Saturday's With Julia

Julia Child in later years.
I first became aware of Julia Child somewhere in the early 1980's.  By that time she'd already been a fixture on public television for over twenty years.  Julia came on each Saturday night at 7, her theme song at the time was a jazzy version of "These Foolish Things", and I loved every minute of that half hour.  Not only did she indulge my budding interest in cooking, but I just liked her.  She was cozy and dependable and funny.

My appreciation of Julia has never abated and, for many years, she remained a part of Saturday evenings.  When our oldest children were small, we had a sort of Saturday evening routine.  We'd watch our two favorite cooking shows on PBS from 7-8, Julia always occupying the second half of that hour, and then take in the Britcoms that followed.  There was Julia in the Kitchen with Master Chefs and Baking with Julia, later followed by Julia and Jacques: Home Cooking.  One always felt like a personal guest in her Cambridge, Massachusetts, kitchen (now enshrined in the Smithsonian's Museum of American History), with it's walls covered in pots and pans and the inevitable cat pictures (Julia always liked cats in the kitchen).

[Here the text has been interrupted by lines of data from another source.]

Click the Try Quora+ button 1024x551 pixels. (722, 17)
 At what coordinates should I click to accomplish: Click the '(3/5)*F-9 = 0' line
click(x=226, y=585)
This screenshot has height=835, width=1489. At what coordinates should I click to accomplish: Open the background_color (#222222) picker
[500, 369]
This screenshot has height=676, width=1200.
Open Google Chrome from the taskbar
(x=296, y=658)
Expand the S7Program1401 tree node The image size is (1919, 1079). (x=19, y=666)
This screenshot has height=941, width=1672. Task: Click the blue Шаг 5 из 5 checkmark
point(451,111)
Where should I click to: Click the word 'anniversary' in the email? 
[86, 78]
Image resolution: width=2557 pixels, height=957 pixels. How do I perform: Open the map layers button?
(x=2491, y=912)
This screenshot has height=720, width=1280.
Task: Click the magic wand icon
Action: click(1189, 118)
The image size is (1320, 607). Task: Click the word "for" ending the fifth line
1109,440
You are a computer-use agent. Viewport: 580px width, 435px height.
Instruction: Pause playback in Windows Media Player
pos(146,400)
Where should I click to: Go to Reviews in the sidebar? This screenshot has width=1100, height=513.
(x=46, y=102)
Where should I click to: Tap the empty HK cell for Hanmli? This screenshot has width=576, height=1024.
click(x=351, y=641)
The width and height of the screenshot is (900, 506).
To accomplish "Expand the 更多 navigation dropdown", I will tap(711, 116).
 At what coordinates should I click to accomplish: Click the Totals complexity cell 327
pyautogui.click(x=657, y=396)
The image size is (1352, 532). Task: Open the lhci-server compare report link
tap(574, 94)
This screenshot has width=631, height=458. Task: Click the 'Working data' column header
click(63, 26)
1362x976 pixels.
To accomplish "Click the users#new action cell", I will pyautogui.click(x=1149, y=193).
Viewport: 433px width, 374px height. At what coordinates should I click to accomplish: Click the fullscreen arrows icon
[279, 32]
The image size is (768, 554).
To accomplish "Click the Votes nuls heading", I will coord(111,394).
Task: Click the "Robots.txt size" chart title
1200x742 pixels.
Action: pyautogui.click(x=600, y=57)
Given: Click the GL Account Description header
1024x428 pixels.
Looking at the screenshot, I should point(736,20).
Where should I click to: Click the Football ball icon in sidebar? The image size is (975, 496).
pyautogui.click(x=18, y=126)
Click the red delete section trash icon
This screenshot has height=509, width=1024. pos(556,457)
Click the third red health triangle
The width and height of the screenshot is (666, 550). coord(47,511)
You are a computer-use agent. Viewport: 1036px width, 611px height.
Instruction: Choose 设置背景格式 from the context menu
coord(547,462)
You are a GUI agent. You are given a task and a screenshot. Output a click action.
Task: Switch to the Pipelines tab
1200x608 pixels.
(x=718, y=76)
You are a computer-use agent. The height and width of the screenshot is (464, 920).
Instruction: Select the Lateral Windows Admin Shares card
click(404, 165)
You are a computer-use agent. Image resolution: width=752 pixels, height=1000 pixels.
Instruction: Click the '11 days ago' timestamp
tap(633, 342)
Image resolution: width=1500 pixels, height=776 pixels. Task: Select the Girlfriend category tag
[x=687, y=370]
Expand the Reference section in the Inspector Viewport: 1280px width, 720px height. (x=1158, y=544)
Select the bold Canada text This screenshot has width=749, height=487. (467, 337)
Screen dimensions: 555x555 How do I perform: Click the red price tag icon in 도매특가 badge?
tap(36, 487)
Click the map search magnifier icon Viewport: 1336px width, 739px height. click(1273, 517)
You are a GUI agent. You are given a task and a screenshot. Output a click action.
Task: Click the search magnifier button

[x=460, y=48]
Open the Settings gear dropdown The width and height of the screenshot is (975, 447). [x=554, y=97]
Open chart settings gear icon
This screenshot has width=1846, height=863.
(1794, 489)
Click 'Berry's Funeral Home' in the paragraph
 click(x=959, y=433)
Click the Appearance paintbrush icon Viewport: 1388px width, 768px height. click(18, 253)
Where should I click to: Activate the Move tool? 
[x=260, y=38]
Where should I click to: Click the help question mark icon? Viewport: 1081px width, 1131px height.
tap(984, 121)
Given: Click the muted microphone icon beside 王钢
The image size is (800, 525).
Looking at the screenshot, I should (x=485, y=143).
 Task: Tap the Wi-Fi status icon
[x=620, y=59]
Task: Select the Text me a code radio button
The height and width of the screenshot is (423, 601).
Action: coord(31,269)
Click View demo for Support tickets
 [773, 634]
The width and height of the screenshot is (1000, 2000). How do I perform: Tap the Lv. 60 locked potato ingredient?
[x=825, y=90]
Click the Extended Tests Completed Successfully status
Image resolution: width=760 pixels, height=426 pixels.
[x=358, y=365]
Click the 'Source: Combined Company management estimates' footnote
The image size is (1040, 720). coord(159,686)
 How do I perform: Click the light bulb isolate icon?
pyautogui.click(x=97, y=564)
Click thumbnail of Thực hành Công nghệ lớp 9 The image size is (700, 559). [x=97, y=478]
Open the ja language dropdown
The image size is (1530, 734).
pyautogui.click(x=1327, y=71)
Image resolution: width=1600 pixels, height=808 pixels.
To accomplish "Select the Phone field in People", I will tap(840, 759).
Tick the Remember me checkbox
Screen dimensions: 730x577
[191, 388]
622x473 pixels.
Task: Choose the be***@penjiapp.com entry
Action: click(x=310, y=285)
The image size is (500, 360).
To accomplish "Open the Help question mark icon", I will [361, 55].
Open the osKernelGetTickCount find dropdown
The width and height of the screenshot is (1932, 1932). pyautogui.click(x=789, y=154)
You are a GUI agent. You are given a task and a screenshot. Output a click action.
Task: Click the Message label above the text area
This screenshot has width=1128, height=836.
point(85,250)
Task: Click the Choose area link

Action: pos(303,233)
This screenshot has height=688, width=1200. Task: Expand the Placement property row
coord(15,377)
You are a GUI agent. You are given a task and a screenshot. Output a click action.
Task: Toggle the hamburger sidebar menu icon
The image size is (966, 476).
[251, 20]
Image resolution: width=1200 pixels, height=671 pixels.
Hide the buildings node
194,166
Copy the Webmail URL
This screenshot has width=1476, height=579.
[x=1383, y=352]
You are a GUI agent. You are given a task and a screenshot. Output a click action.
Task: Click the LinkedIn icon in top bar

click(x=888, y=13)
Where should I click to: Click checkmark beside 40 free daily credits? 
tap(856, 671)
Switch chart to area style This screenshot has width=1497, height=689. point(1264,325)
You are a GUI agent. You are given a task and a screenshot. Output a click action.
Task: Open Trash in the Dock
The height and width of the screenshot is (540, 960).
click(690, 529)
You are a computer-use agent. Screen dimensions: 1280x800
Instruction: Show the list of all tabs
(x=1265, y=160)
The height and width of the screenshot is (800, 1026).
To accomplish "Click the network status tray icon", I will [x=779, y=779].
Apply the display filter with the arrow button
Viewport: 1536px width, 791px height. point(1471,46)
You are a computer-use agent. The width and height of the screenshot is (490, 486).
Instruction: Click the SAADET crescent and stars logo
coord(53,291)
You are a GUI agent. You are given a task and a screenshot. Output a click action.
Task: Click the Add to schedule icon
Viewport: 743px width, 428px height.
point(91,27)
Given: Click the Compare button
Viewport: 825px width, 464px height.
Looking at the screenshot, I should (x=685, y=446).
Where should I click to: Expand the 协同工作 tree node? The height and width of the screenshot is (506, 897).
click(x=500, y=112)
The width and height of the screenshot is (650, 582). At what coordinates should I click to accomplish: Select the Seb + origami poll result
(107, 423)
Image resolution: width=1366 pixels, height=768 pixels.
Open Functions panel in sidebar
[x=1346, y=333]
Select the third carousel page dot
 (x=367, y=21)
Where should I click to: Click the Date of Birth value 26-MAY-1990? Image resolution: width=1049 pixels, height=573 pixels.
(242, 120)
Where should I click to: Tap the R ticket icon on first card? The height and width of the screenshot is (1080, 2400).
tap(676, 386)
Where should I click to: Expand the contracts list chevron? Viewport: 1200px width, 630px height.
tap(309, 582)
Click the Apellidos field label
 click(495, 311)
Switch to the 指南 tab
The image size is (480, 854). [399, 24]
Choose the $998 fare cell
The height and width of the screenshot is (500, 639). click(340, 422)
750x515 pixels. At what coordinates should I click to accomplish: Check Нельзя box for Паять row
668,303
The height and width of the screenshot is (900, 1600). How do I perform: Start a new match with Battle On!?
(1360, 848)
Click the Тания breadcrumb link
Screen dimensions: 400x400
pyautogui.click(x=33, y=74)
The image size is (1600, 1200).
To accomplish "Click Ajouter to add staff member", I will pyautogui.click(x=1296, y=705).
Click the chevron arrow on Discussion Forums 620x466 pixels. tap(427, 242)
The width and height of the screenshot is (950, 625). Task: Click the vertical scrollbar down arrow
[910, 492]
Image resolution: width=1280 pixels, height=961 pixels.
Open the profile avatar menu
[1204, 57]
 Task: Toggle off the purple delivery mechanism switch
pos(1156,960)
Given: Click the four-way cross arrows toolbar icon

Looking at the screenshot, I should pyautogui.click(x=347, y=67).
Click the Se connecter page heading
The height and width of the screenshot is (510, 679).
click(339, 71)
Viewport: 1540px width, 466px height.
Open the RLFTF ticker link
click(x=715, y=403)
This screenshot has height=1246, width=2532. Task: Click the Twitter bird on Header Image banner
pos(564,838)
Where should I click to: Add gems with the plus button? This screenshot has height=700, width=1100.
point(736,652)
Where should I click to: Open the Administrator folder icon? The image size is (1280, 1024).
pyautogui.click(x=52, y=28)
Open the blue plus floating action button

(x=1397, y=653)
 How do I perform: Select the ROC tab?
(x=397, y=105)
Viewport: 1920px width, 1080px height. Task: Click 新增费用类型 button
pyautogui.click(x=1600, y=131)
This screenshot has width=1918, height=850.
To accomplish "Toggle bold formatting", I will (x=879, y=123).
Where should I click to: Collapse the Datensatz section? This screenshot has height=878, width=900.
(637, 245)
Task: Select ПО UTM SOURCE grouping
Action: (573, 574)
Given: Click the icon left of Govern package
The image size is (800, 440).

Julia's Cambridge kitchen - also the set for many
of her television programs.  The kitchen is now
in the Smithsonian's Museum of American
History in Washington, D.C.
Despite her training at the Cordon Bleu in Paris, Julia never lost the enthusiasm of an amateur.  Not a chef, but more of a skilled cook, Julia made good cooking approachable.  To watch her earlier shows is to see a woman with, perhaps, a little too much energy and, despite the education she received in France, a rather slap dash manner.  Even delicate pastries were sometimes thrown together rather heartily.  This was no Martha Stewart - perfection in appearance was far less important than quality of flavor and, quite frankly, having a lot of fun in the kitchen.  Julia looked like she was doing just that - having fun.  You got the impression that her cooking was meant to be eaten and enjoyed rather than being used as a tool to draw attention to herself and her skill.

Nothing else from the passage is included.